Administrative and Government Law

PACT Act Approval Rate: Statistics and Claim Requirements

An in-depth look at how federal benefit approval statistics are generated, detailing the role of legal presumptions and necessary claim documentation.

The PACT Act of 2022 significantly expanded health care and benefits for veterans exposed to toxic substances during military service, such as burn pits and Agent Orange. This legislation created a framework for the Department of Veterans Affairs (VA) to address the long-term health consequences of these exposures. The law fundamentally changed the claims process by mandating a review of medical conditions for potential inclusion as presumptive diseases. This article focuses on the statistical approval rates reported by the VA for claims submitted under the PACT Act.

Current VA Approval Rates Under the PACT Act

The VA reports a high overall approval rate for PACT Act-related disability compensation claims. As of December 2024, the cumulative approval rate for PACT Act-related claims is approximately 74.5% since the law’s enactment in August 2022. This figure represents the percentage of all completed claims that included at least one PACT Act-related condition for which benefits were granted. The VA has completed over 1.9 million PACT Act-related claims, with more than 1.4 million total claims approved. This approval rate covers all claims submitted, including new conditions and previously denied claims reopened under the law.

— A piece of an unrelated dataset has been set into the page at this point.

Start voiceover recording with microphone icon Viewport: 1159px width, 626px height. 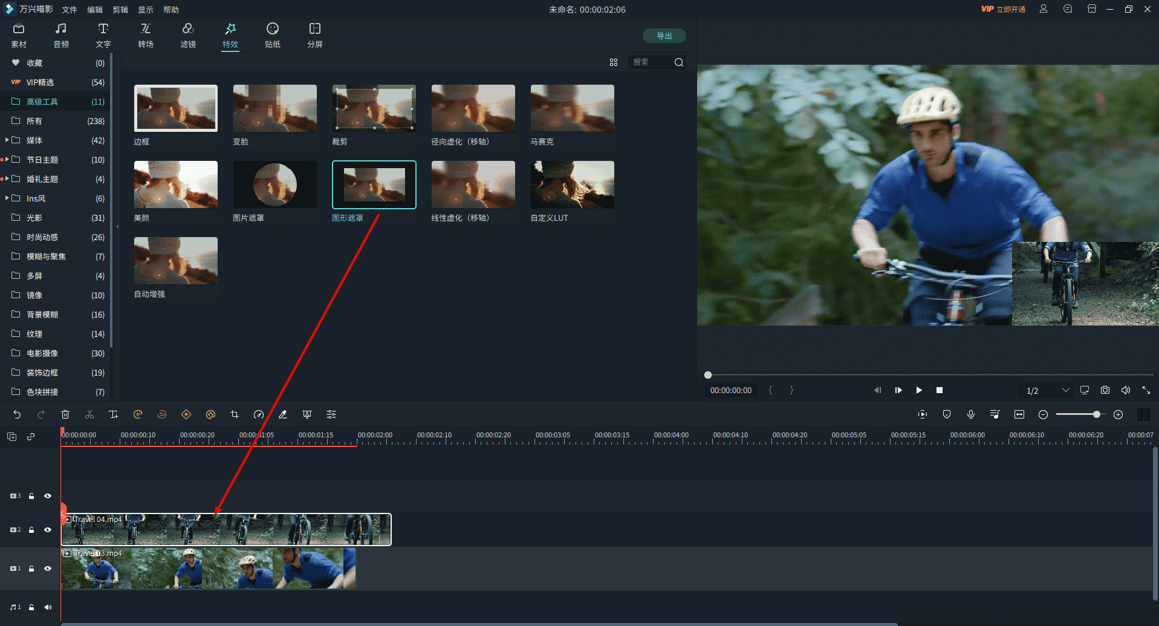[971, 414]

How Presumptive Conditions Affect Approval

The high approval rate is largely due to the “presumptive service connection” mechanism established by the PACT Act. A presumptive condition is an illness the VA automatically assumes is connected to a veteran’s military service based on the location and time of duty. This standard eliminates the need for a veteran to provide a “nexus,” which is evidence proving their condition was caused by toxic exposure during service. The burden of proof is simplified, requiring the veteran only to show a diagnosis of a listed presumptive condition and proof of service in a qualifying location during the designated time frame.

Approval Rates Broken Down by Specific Illness or Exposure Area

Approval rates vary depending on the specific condition claimed, even among presumptive illnesses. Data from September 2024 for frequently claimed conditions reveals these differences in outcomes. Claims for allergic rhinitis, a common respiratory condition, had a granted rate of 78%. In contrast, claims for hypertensive vascular disease, or high blood pressure, had a granted rate of 68%. These figures show that while the presumptive standard simplifies the claim, final approval relies on the veteran’s medical records and fulfillment of specific service requirements for that condition.

Key Factors and Evidence Needed for Claim Approval

Even when claiming a presumptive condition, specific requirements must be met; failure to provide necessary documentation is a common reason for denial. The primary requirement is a current medical diagnosis from a licensed physician confirming the existence of the condition. Verification of qualifying service is also required, which involves submitting service records, such as a DD-214, to confirm presence in an eligible location during the correct time period. Denial often results from the absence of a formal medical diagnosis or failure to verify the required service location. Lay evidence, such as testimony from the veteran or peers about service conditions or symptom onset, can also be submitted to support the claim.

The Status of Pending PACT Act Claims

The high volume of PACT Act claims has resulted in a large inventory of pending cases. Since the PACT Act’s enactment, over 3.5 million claims have been filed by veterans and their families, straining the VA’s processing capacity. As of December 2024, the VA takes an average of 167.5 days to complete a PACT Act-related claim. The reported approval rate remains dynamic and is subject to change as the VA continues to process this high volume of claims, especially those requiring more extensive review.